Я попытался жестами объяснить, что хочу знать, откуда идет запах. Тот кивнул на стол. На столе лежали различные коробочки, из которых лился странный свет. В одних емкостях он был оранжевым, в других – голубым, в третьих – красноватым. Я подошел ближе. Оказывается, на коробках были крышки, но они были прозрачными. На дне шевелились странные слабые создания. Казалось, на них не было кожи. А прозрачная плоть светилась призрачным цветом – у каждого представленного существа он был свой. Мне сделалось противно, и я отошел. Однако любопытство, что за прозрачный материал служил крышкой для емкостей, заставил меня подавить приступ неприязни. Это было не стекло и не пластик. Скорее, он имел волновую природу. Я указал на коробочки. Продавец кивнул и позвал за собой.

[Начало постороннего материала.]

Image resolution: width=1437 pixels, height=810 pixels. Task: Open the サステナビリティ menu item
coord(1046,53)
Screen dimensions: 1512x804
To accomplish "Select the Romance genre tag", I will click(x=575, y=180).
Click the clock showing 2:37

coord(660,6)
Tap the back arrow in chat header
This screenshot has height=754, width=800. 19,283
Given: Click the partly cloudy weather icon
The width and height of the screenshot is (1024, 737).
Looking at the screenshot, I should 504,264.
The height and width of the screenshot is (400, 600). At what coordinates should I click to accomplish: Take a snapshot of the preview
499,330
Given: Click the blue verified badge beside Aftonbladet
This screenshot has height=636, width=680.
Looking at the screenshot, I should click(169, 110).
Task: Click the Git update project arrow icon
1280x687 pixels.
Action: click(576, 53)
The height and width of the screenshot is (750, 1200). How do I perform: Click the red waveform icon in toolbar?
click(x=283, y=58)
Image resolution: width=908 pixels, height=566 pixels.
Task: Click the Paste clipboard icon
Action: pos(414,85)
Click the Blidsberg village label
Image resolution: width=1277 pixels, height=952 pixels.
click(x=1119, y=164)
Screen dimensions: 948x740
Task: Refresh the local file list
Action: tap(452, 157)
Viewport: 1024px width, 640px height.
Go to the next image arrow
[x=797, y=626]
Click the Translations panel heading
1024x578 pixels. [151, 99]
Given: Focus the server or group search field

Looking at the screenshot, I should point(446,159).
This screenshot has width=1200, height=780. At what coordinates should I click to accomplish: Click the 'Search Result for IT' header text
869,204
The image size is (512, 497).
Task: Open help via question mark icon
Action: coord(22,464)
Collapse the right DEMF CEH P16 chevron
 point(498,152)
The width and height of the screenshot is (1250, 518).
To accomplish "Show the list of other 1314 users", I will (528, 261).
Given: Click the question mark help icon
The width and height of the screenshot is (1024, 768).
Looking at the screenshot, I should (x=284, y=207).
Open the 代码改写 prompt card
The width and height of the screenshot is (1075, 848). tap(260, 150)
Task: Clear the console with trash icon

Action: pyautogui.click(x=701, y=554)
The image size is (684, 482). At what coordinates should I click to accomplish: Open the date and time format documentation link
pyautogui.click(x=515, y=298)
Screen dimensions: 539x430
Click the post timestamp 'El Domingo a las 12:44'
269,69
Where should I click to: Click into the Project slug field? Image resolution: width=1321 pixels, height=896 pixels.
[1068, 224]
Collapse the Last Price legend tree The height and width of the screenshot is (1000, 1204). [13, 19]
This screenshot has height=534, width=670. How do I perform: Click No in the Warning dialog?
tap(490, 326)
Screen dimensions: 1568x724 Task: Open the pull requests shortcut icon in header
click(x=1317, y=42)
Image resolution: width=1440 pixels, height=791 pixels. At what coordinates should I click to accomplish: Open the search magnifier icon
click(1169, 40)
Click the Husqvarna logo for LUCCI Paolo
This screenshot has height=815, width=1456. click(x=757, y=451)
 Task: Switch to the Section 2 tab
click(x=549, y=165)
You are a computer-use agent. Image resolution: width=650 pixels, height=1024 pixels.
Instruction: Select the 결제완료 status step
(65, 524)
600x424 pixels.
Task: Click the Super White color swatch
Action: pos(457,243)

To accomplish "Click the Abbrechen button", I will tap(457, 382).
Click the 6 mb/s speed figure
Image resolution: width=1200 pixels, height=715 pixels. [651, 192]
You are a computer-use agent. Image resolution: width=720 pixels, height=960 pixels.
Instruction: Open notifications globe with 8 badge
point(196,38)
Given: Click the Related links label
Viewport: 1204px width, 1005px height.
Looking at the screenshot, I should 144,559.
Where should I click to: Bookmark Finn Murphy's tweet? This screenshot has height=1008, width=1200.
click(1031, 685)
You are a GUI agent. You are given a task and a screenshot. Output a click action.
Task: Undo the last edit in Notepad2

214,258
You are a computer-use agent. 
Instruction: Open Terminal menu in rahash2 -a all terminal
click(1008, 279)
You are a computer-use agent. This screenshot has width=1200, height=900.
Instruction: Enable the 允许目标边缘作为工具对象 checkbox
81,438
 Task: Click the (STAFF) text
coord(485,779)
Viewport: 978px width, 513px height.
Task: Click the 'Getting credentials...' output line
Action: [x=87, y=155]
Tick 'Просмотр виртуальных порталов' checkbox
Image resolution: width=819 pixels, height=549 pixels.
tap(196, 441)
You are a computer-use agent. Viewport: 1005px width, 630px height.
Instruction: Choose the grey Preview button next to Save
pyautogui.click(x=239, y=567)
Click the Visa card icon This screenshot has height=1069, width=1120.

Мы прошли в темный угол, в котором, оказалось, были сложены пустые коробочки. Я достал из мешочка различные монеты и стал демонстрировать их перед незнакомцем. Но тот отрицательно качал головой, пока, наконец, я, раздосадованный, не сложил деньги обратно в свой мешок. Тут продавец кивнул на мой бок, на котором была прикреплена золотая пряжка с крачкой. Эта пряжка была мне дорога, и я прикрыл ее рукой, давая понять, что не согласен на сделку. Мне ведь, в конце концов, была неизвестна истинная ценность этих коробков, вдруг они здесь были широко распространены, тогда и стоить они не могли дорого. Хотя я и не видел таких, пока шел по рынку, но в соседней хижине эти коробочки могли стоить дешевле. Тогда я вежливо улыбнулся, поклонился и вышел. Вслед за мной вышел и мой помощник. Однако на улице ни девочки ни наших людей не оказалось. Я не на шутку встревожился.
Мы долго бегали по рынку в поисках пропавших, пока солнце не покатилось к горизонту. Тогда я принял решение вернуться на корабль. Долго шли мы по пустеющему рынку, потом петляли в улочках, пока к закату не спустились обратно на причал. Вдали стоял наш корабль».
«Лодки были не тронутыми на своем месте, что означало, что мои люди пропали бесследно. Ночевать было решено на корабле. Когда мы подплывали к судну, на корме сидел орел. Увидев, что девочки с нами нет, он неслышно упорхнул прочь».
«На следующее утро, чуть только в небе занялся рассвет, я и еще два члена команды приплыли к причалу. Там было пусто, ни единой живой души. Только было слышно как стрекотали местные цикады. В воздухе стоял невообразимый цветочный аромат, который доносился из хижин и домов, стоявших в окрестностях».
«Порт представлял собой полумесяц земли, раскинувшейся между волосатыми горами, поросшими какими-то местными растениями и деревьями. Причал уходил в город, который рос на возвышении. Из ближней хижины вышла старушка с грубо сплетенным неводом. Она, подозрительно глядя на нас, двинулась к морю.
«Женщина, стой, нам нужно знать, кто здесь вождь!» – обратился к ней я, но она, низко наклонив голову, отшатнулась в сторону. Полы ее одежды порхнули, как у встревоженной вороны, а остроконечная шляпа слетела с головы. Только тут я обратил внимание на интересное строение черепа незнакомки – он был несколько приплюснутым и вытянутым на затылке. Лицо старушки казалось, было сделано из кости: на нем не было щек, только выпуклая кость, которую обтягивала кожа. Нос был несколько смещен вверх по сравнению с нашим, и, казалось, маленькие круглые глаза прятались за широкую переносицу. Подцепив шляпу, эта прохожая ловко вильнула между зарослями растений темно бордового цвета и скрылась из виду. Больше на помощь местных мы не рассчитывали».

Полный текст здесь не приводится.